### PROBLEMS TO WORK ON
(A) Answer from the Gazebo acceleration post:
(i) When the platform is not accelerated, what does the sensor output correspond to?
(ii) What is the returned acceleration vector for a platform standing on the ground and during free fall?
(iii) What do the GetRelativeAngularVel()/GetWorldAngularVel() functions sometimes return?
(B) Retype everything in the Gazebo acceleration post from "So here are" down to "inverse gravity vector.".
(C) Extend the Gazebo acceleration post from where it stops.

### PAGE EXCERPT
So here are some answers to my own questions:
An acceleration sensors measures the acceleration acting on a probe mass relative to the sensor's body frame. Gravity is acting on both, the probe mass and the sensor frame and therefore has to be handled separately from other forces. All other external forces are acting on the frame only and therefore produce a measurable relative acceleration. As a result, the sensor output is the sum of all forces minus the gravity (or vice-versa depending on the point of view). When the platform is not accelerated, e.g. standing on the ground, the sensor output corresponds to the inverse gravity vector.
The Entity::GetRelativeLinearAccel() and Entity::GetWorldLinearAccel() member functions are indeed unusable for IMU simulation as their result is dependent on the order in which controllers are executed. Looking at Gazebo's current implementation of the ODEBody::SetForce() and ODEBody::SetTorque() method reveals that forces and torques are accumulated within each simulation step and the getter functions for forces and linear accelerations just return the current value of the accumulator. Forces added at a later time are ignored. Furthermore gravity and contact forces seem to be handled differently and the returned acceleration vector is zero for a platform standing on the ground and during free fall. So looking at the linear velocities and differentiating them manually is a valuable solution for determining the overall acceleration during the previous time step. GetRelativeAngularVel()/GetWorldAngularVel() functions are not affected by this issue, but sometimes return illegal NaN values. Calculating the angular velocity from the quaternion rate between two subsequent time steps works flawlessly.

### SOURCE DATA
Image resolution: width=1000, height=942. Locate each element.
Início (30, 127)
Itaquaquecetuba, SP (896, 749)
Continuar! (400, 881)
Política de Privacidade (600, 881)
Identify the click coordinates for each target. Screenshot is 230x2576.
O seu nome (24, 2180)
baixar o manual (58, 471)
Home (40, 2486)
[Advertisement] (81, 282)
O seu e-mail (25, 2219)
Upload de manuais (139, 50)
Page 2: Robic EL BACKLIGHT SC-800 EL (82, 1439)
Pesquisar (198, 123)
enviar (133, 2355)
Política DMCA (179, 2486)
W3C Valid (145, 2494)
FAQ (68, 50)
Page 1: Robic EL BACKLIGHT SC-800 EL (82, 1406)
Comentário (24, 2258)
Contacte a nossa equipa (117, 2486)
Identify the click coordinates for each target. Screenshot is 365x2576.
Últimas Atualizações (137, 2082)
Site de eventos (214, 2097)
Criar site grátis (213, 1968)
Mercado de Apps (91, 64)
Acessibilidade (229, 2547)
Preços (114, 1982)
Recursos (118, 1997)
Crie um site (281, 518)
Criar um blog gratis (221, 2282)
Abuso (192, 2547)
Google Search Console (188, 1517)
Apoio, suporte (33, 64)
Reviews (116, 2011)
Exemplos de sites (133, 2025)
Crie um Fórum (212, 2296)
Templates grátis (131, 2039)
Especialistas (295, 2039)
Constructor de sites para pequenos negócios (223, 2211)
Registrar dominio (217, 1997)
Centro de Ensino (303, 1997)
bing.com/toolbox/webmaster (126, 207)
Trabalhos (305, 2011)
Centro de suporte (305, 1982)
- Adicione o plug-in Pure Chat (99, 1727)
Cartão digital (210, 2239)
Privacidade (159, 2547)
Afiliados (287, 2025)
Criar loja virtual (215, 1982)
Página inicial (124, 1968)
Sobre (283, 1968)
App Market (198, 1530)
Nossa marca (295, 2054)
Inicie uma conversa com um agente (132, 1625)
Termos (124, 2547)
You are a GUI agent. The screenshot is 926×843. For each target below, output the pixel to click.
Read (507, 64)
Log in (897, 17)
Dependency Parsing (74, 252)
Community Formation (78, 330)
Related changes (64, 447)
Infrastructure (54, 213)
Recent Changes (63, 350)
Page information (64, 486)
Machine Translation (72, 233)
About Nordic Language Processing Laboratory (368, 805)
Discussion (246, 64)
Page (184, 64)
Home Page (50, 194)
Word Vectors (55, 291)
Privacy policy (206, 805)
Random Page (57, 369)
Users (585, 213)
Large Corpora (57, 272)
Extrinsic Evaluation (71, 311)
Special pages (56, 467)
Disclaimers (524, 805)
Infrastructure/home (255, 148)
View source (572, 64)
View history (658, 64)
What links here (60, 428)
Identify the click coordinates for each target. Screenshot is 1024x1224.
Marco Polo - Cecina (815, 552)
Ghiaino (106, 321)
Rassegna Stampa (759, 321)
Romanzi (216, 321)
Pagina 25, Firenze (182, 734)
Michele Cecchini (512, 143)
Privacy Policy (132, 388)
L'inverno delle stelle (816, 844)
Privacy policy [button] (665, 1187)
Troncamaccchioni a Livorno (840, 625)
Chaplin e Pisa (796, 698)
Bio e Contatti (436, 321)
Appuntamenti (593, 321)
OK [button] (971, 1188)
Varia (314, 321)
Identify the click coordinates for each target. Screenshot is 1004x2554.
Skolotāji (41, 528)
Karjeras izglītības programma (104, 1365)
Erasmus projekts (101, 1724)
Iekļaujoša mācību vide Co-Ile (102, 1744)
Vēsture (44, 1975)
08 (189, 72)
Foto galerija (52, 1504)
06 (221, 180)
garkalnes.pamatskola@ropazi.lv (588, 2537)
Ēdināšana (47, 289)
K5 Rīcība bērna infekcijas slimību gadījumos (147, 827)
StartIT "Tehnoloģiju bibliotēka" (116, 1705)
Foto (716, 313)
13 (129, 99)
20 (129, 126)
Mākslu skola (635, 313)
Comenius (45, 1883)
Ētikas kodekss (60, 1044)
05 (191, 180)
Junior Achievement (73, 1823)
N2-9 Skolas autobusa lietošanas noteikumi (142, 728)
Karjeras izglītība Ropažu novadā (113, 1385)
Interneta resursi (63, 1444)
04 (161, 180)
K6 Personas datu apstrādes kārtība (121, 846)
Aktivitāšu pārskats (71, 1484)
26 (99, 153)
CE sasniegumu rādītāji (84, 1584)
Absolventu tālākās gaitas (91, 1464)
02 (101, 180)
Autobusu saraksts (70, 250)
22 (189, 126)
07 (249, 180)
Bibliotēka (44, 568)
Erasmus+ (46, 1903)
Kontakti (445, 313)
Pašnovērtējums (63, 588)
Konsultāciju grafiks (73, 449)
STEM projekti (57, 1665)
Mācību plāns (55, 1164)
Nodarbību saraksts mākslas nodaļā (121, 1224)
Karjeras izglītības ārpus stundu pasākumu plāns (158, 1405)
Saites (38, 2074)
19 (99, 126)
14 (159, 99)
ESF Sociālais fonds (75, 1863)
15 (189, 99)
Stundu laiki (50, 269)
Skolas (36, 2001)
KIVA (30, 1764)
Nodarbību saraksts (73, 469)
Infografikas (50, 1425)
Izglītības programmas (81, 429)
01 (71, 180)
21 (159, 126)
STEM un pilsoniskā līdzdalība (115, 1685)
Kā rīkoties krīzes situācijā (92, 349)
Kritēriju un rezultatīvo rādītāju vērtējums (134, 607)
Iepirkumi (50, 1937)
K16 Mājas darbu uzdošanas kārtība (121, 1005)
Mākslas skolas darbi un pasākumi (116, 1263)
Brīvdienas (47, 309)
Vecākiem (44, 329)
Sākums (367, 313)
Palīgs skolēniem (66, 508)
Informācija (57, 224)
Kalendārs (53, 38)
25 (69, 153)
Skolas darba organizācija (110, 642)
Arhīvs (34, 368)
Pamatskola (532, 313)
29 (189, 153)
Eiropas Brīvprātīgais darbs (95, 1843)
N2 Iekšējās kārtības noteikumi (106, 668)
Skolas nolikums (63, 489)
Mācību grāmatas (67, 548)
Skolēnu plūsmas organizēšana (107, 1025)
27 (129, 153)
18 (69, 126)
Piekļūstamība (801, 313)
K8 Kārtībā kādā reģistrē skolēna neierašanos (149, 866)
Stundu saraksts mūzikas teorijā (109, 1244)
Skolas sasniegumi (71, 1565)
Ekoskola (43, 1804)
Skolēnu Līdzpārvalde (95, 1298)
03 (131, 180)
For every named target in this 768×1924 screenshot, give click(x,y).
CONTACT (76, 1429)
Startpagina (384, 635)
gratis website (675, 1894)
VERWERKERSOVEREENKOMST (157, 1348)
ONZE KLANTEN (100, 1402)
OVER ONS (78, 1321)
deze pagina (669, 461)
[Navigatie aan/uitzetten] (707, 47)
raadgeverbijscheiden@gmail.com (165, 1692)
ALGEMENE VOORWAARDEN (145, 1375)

### YOUR RESPONSES
(A)
(i) The inverse gravity vector.
(ii) Zero.
(iii) Illegal NaN values.

(B)
So here are some answers to my own questions:
An acceleration sensors measures the acceleration acting on a probe mass relative to the sensor's body frame. Gravity is acting on both, the probe mass and the sensor frame and therefore has to be handled separately from other forces. All other external forces are acting on the frame only and therefore produce a measurable relative acceleration. As a result, the sensor output is the sum of all forces minus the gravity (or vice-versa depending on the point of view). When the platform is not accelerated, e.g. standing on the ground, the sensor output corresponds to the inverse gravity vector.

(C)
As expected the return values of Body::GetRelativeXXX() and Body::GetWorldXXX() functions just differ by the true orientation of the platform in the world frame. Our implementation of the hector_gazebo_ros_imu plugin uses the GetRelativeLinearVel() function directly to calculate the accelerations in body coordinates. The roll and pitch components of the orientation quaternion are derived from the "measured" gravity vector affected by noise, offset and drift, much like a real AHRS would do in the static case. Errors in orientation are a consequence of the drift error in gravity measurement and therefore not independent of the orientation like in the standard implementation of the IMU plugin.